In September 2008, Kelly explained, he flew up to St. Paul, Minnesota to shoot video of the demonstrations surrounding the Republication National Convention. But on his second day videotaping the protests surrounding the city, police attacked him in empty parking lot. As they tackled him to the ground, he produced his (real) press pass. But the cops didn’t care. He spent a few days in jail before charges were dropped. Apparently, his arrest was not an isolated case. Police had arrested dozens of journalists that week including Associated Press reporters, Amy Goodman of Democracy Now and local journalists.
That experience left Kelly a little wary of trusting police to respect the rights of the free press. Now, after hearing his story, I was a little worried, too. These cops definitely didn’t seem like the types to differentiate between the “good guys” and “bad guys.” So, Kelly and I backtracked a bit and power walked across a main artery. But, a few blocks ahead, another battalion of cops lined up across the road. We were surrounded. I had a sinking feeling in my stomach. I braced myself.
Then, something funny happened. The police didn’t move, stayed in formation and at this imposing line of riot cops, a jubilant crowd formed. They danced, banged on drums, drew pictures and wrote messages in chalk on the street. The cops never made a move, standing expressionless in front of this throng of dancing activists. It was like a yard-wide demilitarized zone. It was here where Kelly and I posed in front of these police officers, unsure if and when they would decide to charge us.
Well, the police did not charge us, at least not there. But a few blocks away, anarchists and cops fought pitched battles in the street like so many G20 protests before. Unfortunately, it wouldn’t be the only time this week. Over the course of the G20 conference, activists and baton-happy law enforcement squared off until the last delegate left the city.
Someone once said that losing your job is like your girlfriend breaking up with you – there’s stages of anger, denial, depression and inevitably, acceptance.
I’ll admit: I got to acceptance after that first day of sleeping in.
The G20 trip was just one of my adventures over the last year of unemployment. Who says unemployment sucks? After the newspaper laid me off – about the time you received last year’s Christmas card – I enjoyed extended vacations, finished projects put off for too long and enjoyed extended mornings on my porch with a cup of coffee and a crossword.
Unemployment? Naw, FUNemployment!
In the last 11 months, I spent more time with my interesting grandmother, wonderful girlfriend and friends of all sorts. I visited the Florida Keys for the first time, New Orleans for the fifth time, New York for the 10th or 11th time, Des Moines for the umpteenth time and capped it all off with a month-long trip across the country helping my friends shoot a music documentary.

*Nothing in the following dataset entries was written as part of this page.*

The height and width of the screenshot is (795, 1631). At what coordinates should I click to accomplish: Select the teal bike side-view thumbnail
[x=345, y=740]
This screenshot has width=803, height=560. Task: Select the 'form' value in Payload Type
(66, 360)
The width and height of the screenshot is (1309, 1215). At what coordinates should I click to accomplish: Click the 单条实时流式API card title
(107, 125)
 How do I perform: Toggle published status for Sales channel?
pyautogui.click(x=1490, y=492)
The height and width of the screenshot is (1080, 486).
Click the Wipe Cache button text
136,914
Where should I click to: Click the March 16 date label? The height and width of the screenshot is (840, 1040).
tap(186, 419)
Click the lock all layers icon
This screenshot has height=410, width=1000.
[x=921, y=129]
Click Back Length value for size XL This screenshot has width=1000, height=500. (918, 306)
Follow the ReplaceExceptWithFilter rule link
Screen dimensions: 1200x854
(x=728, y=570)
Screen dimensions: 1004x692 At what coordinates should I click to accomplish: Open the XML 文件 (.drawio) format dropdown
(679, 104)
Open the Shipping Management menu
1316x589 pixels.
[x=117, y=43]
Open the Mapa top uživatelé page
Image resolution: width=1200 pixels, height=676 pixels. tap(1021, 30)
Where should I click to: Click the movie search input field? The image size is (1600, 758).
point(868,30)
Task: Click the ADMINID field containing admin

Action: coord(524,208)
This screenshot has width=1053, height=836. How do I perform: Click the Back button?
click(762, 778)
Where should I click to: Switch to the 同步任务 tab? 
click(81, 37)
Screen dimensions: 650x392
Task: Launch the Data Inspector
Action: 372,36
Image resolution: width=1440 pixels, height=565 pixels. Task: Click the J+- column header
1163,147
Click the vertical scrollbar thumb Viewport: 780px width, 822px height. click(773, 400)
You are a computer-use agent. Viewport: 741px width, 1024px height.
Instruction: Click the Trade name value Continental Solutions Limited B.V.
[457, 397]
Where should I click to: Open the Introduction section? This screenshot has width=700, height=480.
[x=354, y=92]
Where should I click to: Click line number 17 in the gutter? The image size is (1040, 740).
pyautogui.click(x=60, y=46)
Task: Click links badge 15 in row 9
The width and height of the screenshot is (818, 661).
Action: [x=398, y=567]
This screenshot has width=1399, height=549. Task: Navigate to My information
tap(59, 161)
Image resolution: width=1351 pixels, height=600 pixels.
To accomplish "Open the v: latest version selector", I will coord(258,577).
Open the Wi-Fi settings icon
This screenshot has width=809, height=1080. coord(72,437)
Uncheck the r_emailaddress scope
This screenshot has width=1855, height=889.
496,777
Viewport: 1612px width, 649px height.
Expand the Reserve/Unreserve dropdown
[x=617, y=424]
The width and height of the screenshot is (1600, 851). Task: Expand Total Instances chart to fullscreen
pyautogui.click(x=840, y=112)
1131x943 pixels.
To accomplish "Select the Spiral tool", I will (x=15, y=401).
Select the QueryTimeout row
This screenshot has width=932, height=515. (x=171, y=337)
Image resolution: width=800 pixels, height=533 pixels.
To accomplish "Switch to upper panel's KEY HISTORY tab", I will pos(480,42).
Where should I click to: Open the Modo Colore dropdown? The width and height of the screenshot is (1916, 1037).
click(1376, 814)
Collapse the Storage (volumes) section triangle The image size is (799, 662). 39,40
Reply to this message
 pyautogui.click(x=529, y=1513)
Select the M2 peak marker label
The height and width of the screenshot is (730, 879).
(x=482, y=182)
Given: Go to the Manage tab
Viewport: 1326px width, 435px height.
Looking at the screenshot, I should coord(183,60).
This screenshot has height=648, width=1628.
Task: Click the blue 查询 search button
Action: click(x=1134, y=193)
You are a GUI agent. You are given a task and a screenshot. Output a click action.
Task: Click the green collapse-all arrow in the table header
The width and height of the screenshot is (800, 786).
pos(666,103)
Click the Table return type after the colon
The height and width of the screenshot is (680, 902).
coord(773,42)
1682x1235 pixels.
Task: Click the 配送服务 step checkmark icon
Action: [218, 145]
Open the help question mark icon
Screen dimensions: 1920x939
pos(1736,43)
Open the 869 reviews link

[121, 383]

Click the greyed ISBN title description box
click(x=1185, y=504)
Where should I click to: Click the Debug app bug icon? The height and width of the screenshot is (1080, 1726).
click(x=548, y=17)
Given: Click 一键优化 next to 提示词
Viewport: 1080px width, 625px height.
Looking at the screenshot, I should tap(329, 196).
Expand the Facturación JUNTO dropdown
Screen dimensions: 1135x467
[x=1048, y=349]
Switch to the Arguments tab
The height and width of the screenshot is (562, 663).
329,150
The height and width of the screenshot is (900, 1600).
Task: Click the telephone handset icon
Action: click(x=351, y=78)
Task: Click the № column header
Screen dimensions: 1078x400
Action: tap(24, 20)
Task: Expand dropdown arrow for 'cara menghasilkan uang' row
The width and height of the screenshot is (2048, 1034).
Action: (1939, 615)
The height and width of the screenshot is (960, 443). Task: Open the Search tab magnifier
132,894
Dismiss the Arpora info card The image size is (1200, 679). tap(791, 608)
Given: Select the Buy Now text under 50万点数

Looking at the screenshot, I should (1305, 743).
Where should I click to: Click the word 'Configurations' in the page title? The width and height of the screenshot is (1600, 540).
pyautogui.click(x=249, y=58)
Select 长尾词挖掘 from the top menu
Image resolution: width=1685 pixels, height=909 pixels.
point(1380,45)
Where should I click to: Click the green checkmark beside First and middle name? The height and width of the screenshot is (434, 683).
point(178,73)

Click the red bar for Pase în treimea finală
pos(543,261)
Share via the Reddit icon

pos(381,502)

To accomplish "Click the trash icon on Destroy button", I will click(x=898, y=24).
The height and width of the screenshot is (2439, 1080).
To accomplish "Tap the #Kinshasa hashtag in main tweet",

I also wrote 137 blog posts, several pages of short stories and put together a book (that hopefully soon will be published). I helped produce St. Petersburg’s first homeless newspaper while watching my old newspaper falter through bankruptcy and eventually change owners. I read a few books, grew some fine-looking basil plants and learned how to ride a bike.
Then the worst, tragic thing ever happened: I got a job.
It’s not a big deal. I’m writing and editing product descriptions for some well-known online retailers. Copywriting is ot what I spent tens of thousands of dollars on in school, but hey, it’ll do. Although I’m not sure what kind of Christmas card this venture might produce for next year.
But then, again, I didn’t think the coffeeshop would either.
7 thoughts on “The story behind the Christmas Card”
Swell picture! Woah, a job? Congrats man, I’m feeling lonely in my Funemployment already.
Well, not really…
Michael Hussey says:
I helped produce St. Petersburg’s first homeless newspaper while watching my old newspaper falter through bankruptcy and eventually change owners.
Don’t make fun of my favorite porn site.